# What is two-way ANOVA test?

Two-way ANOVA test is used to evaluate simultaneously the effect of two grouping variables (A and B) on a response variable.

The grouping variables are also known as factors. The different categories (groups) of a factor are called levels. The number of levels can vary between factors. The level combinations of factors are called cell.

• When the sample sizes within cells are equal, we have the so-called balanced design. In this case the standard two-way ANOVA test can be applied.

• When the sample sizes within each level of the independent variables are not the same (case of unbalanced designs), the ANOVA test should be handled differently.

This tutorial describes how to compute two-way ANOVA test in R software for balanced and unbalanced designs. # Two-way ANOVA test hypotheses

1. There is no difference in the means of factor A
2. There is no difference in means of factor B
3. There is no interaction between factors A and B

The alternative hypothesis for cases 1 and 2 is: the means are not equal.

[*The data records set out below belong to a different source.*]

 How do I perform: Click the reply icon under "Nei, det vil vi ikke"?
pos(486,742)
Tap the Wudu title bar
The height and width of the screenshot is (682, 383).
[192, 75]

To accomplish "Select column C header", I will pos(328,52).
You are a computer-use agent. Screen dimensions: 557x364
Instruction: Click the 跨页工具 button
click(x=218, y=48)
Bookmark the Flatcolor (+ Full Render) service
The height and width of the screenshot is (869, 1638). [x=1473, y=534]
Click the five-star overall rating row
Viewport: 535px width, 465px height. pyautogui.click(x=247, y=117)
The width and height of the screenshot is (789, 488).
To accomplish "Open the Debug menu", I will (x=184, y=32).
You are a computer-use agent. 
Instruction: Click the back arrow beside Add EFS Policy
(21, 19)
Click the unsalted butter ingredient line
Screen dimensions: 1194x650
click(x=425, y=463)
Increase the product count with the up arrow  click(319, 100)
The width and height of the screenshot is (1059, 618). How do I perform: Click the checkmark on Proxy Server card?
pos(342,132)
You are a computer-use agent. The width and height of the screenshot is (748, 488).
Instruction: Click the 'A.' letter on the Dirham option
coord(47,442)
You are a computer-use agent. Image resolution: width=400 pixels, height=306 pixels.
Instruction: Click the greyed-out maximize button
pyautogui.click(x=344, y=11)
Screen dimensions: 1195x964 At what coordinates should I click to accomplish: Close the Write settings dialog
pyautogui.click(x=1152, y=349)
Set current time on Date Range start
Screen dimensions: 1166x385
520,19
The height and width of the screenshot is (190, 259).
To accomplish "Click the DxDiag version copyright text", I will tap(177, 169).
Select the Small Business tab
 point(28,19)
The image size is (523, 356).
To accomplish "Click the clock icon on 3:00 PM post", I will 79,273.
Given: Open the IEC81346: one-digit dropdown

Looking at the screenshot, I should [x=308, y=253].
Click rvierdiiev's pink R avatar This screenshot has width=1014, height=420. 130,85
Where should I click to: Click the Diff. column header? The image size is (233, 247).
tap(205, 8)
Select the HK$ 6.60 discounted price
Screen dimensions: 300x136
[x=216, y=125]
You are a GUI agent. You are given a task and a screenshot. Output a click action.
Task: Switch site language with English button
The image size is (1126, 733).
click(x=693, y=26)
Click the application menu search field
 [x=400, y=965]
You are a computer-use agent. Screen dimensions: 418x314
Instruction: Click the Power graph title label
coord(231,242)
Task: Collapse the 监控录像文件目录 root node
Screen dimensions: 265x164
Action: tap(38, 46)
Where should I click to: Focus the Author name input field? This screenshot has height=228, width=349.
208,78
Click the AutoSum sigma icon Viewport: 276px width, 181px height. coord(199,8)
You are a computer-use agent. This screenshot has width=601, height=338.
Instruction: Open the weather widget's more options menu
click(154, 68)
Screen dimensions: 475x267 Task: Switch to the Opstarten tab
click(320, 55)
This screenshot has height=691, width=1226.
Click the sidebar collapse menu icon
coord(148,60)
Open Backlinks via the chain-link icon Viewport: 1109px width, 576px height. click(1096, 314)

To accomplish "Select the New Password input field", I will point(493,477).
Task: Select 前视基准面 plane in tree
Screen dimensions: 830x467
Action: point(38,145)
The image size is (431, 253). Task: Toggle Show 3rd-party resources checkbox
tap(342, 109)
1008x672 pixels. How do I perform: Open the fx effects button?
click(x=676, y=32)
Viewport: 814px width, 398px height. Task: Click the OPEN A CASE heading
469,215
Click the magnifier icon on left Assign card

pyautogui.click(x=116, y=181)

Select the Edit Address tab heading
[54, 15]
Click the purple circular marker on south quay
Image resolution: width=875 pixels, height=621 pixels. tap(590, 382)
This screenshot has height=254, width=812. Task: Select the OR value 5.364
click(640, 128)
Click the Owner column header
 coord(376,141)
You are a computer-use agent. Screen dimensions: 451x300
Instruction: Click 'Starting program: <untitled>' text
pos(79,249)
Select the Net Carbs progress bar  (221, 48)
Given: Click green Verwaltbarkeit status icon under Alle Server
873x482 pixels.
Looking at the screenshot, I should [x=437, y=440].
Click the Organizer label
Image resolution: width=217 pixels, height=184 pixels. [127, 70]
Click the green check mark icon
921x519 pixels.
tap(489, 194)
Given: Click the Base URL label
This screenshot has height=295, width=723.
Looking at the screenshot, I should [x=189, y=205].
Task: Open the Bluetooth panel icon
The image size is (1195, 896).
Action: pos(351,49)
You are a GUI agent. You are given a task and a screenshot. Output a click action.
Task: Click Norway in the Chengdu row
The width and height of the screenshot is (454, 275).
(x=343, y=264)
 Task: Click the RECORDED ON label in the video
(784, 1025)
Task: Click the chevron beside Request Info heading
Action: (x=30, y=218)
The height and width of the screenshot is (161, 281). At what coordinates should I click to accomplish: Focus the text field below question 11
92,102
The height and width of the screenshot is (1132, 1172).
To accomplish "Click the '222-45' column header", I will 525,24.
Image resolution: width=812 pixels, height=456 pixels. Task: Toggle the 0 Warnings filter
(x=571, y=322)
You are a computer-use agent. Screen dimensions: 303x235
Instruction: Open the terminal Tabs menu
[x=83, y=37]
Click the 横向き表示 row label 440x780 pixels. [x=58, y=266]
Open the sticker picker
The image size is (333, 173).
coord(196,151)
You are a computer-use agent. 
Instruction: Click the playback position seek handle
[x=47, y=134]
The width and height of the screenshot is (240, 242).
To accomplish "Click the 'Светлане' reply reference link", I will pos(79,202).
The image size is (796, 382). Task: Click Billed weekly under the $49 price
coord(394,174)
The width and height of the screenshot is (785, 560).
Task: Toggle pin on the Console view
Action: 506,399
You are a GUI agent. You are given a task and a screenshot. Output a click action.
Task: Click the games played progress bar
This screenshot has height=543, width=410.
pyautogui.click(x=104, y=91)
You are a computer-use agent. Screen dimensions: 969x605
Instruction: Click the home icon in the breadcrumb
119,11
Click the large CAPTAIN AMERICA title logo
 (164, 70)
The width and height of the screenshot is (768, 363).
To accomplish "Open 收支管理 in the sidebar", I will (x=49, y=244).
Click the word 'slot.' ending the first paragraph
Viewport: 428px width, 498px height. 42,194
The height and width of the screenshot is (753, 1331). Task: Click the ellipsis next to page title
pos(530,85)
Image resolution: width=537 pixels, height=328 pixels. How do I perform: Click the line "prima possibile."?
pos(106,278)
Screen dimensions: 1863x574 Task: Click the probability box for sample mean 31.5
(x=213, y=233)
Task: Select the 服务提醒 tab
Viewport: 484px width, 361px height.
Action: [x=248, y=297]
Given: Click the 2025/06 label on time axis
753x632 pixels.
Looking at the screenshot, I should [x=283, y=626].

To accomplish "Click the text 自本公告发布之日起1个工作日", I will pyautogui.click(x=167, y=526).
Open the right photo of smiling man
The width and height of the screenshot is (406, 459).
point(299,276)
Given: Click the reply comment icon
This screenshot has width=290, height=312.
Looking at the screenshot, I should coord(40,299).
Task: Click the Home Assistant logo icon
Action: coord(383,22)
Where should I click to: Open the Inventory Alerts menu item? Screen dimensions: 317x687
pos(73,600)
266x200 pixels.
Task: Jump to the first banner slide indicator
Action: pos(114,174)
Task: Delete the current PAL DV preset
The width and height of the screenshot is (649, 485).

The alternative hypothesis for case 3 is: there is an interaction between A and B.

# Assumptions of two-way ANOVA test

Two-way ANOVA, like all ANOVA tests, assumes that the observations within each cell are normally distributed and have equal variances. We’ll show you how to check these assumptions after fitting ANOVA.

# Compute two-way ANOVA test in R: balanced designs

Balanced designs correspond to the situation where we have equal sample sizes within levels of our independent grouping levels.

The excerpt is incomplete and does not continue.